Wer war zuerst da – der Körper oder das Ich? Was ist mein Ich ohne meinen Körper – eine antriebslose Seele? Mein Körper ohne mein Ich eine gefühllose Maschine? In diesem Verhältnis entsteht die Reibung, der Mensch ist Leib und hat den Körper. Bin ich mein Körper und wer verfügt über ihn? Ist er ein Abziehbild gesellschaftlicher Projektionen? Wie viele figurale Kunstkörper aus Objekten muss ich bauen, um mich in ihnen wiederzuerkennen? Was passiert mit dem Rest des Körpers, der nicht in das Zoom-Quadrat im Netz passt?
Ein aufgeladener Bedeutungsträger, wortloser Erzähler, Spuren der Biografie zeichnen sich ab. Tiefe Einkerbungen von Scham und Abwertung treten hervor, wie auch Linien der Zugehörigkeit und sexuelle Gebrauchsspuren.
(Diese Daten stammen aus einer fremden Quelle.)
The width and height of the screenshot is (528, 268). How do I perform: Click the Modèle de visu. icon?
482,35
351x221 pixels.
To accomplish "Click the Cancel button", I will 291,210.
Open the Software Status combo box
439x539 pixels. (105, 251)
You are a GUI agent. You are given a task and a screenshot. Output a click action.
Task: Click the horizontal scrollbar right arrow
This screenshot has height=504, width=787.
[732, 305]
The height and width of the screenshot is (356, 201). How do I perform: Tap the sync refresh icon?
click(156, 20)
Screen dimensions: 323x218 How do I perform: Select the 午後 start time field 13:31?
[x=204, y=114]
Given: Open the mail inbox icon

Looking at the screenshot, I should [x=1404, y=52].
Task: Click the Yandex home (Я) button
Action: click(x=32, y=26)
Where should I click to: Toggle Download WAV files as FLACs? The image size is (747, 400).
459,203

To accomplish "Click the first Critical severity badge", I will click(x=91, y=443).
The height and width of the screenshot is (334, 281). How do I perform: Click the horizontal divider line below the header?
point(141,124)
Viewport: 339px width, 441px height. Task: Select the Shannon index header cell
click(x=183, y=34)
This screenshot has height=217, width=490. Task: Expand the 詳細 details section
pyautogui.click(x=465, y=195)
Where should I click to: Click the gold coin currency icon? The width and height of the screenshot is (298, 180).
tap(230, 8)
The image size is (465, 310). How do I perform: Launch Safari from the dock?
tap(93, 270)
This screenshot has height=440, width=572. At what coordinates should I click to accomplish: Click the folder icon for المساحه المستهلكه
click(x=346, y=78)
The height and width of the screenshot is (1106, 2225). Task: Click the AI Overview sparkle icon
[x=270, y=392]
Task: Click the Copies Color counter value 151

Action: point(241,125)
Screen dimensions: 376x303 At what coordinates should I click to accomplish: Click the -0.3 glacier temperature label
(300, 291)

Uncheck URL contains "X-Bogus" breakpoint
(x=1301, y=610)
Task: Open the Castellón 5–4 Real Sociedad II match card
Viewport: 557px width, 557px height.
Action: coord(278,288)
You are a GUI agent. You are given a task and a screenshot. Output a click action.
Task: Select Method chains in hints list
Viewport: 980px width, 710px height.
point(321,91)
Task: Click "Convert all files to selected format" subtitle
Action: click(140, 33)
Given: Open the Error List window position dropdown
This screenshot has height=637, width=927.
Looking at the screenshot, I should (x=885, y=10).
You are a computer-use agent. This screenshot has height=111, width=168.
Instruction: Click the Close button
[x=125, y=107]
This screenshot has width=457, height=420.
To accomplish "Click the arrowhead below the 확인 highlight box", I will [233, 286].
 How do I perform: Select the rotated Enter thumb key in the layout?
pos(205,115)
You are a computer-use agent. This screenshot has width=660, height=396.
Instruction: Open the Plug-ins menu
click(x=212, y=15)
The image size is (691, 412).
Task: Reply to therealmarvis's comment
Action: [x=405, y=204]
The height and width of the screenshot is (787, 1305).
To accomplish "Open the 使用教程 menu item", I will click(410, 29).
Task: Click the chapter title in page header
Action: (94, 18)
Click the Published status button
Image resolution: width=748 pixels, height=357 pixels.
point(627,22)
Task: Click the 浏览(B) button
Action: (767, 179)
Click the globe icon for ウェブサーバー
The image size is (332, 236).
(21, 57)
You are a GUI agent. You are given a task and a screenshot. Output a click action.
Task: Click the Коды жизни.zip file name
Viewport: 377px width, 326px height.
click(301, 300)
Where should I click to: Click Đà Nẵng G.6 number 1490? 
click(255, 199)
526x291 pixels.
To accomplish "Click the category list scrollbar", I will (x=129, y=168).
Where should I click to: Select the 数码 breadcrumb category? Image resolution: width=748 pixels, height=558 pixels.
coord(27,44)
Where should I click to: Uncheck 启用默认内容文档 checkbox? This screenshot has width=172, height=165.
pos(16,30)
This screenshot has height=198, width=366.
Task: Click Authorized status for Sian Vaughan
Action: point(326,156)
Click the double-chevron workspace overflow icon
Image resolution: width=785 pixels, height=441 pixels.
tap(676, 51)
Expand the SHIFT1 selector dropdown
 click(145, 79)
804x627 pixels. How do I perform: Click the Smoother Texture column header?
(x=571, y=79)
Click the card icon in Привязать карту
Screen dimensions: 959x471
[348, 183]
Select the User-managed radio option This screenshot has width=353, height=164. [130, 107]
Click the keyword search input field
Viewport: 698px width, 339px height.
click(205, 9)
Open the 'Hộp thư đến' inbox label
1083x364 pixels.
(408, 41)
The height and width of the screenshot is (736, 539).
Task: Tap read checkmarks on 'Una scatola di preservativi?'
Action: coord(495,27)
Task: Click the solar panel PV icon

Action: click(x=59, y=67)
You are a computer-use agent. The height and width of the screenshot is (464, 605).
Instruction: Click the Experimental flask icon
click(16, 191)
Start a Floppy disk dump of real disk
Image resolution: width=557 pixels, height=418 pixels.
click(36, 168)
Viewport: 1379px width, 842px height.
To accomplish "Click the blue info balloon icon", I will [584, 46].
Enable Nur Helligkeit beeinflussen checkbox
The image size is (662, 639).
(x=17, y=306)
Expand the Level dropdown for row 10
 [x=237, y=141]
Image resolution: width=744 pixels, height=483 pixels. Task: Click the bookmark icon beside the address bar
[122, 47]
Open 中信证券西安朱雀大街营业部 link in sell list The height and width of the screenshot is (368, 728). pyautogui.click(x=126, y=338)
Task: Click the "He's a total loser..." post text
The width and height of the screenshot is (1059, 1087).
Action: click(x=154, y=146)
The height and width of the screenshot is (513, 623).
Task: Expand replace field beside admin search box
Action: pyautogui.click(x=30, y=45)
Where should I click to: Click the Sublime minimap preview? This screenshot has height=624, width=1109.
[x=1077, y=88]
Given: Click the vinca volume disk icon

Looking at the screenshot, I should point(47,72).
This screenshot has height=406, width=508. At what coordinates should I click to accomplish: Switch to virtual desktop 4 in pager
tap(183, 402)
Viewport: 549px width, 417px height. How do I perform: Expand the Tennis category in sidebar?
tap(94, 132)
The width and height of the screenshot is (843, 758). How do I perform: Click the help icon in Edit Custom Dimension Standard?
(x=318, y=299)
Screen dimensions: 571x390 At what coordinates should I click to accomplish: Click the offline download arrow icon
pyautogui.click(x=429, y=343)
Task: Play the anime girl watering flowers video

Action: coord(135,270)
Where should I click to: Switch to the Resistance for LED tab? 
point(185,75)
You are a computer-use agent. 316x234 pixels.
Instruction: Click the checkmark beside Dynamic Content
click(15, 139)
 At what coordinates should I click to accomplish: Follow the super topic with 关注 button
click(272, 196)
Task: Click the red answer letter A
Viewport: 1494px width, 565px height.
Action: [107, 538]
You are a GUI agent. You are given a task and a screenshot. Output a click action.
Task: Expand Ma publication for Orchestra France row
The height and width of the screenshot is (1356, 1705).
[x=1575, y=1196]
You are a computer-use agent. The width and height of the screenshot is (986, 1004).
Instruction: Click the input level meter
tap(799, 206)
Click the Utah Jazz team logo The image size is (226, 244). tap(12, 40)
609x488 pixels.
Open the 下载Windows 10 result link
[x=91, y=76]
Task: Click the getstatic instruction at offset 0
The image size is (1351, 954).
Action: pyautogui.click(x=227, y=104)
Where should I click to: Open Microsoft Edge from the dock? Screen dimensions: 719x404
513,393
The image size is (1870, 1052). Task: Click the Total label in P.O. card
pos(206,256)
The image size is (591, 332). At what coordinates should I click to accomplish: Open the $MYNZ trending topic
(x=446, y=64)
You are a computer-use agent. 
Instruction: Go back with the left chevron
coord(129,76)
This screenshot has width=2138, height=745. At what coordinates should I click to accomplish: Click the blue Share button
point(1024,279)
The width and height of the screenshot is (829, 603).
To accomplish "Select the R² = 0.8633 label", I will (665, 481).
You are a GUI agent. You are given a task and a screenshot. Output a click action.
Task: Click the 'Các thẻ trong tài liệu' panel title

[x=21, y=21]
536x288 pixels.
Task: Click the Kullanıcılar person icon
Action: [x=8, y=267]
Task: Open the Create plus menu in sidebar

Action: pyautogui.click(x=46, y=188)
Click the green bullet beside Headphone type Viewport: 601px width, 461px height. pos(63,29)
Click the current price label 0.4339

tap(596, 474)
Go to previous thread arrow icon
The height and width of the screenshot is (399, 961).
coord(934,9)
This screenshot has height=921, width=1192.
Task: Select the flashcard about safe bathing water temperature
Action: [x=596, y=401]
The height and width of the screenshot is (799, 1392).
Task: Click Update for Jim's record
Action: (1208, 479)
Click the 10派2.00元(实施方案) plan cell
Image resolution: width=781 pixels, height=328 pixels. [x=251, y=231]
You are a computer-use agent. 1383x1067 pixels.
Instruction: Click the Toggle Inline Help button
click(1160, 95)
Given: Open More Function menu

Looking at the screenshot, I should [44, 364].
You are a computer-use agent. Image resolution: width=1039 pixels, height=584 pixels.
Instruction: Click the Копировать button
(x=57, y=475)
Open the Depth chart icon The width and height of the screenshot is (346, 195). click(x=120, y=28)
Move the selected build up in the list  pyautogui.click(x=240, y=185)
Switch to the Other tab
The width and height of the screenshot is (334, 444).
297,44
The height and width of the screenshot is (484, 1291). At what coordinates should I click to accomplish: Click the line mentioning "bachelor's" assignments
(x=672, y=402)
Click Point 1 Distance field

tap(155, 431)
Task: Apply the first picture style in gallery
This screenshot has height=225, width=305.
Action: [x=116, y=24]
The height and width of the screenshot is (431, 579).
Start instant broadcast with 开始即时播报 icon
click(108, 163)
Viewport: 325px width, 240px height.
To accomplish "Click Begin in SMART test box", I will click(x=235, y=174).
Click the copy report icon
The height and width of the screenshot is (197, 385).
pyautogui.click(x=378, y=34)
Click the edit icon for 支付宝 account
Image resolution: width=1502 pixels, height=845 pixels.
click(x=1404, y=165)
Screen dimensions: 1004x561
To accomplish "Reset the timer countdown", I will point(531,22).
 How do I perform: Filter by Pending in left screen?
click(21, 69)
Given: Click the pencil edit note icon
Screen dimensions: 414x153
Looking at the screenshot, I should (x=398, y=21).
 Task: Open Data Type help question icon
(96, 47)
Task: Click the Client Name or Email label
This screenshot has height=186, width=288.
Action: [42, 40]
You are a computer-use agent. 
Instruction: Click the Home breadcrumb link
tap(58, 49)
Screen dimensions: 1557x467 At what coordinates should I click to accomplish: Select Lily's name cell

Der Körper ist porentiefe Identitätsstiftung, mannigfaltiger Funktionsprozess, organischer Einsatzort, Magnet der Vorurteile, Handlungskatalysator, Plattform der Kunstfreiheit sowie Sendungsstätte der gesamten Kommunikation oder wie Paul B. Preciado fragt: »Können wir also weiterhin vom menschlichen Körper sprechen, als gäbe es einen und nur einen Körper?«
Der Körper, eine arbeitende Fabrik, ist umgeben von kleinen Hilfsbegleitern, die sich als Alltagsobjekte an den Körper schmiegen; eingespeist, eingeseift, angedockt, aufgesetzt, reingeschoben. Findet ein Objekt, das repräsentiert, was euren Körper künstlich macht! Alle springen aus ihrem Zoom-Quadrat und begeben sich auf die Suche nach ihrer alltäglichen Künstlichkeit. Alle finden was. Alle sind künstlich. Der Körper nur am Eilen, Schuften, Tüfteln, Funktionieren ist angewiesen auf sie – die helfenden Objekte im Untergrund.
Zeit für Dank an die Zahnschiene gegen das nächtliche Knirschen, schiebt sie sich doch zwischen das gestresste Malmen. Mit Ohrstöpseln und Augenmaske ist die nächtliche Ruhe nur als Cyborg möglich. Zeit für Dank an Haarseife und Massageöl, deren künstliche Konsistenz den Körper wohltuend erfrischen. Rasierer unter die Arme geklemmt. Dort verschaffen sie mehr Bewegungsunfreiheit als lange Achselhaare es tun würden, schützen aber doch vor bösen Blicken. Auf der Objektbühne imaginieren wir ein Puppenwesen mit pinken, fremdkörperartigen Rasierklingengliedmaßen und Rüssel im Gesicht. Der Zwang zur Rasur steht ihm ins Gesicht geschrieben, gelenkt durch fremdbestimmte Steuerungsprothesen gegen die Natürlichkeit des Wachsens.

Das skulpturale Puppenwesen »Pocopelo« steht für den umstrittenen Rasierkult und entstand während des Theorie Cafés.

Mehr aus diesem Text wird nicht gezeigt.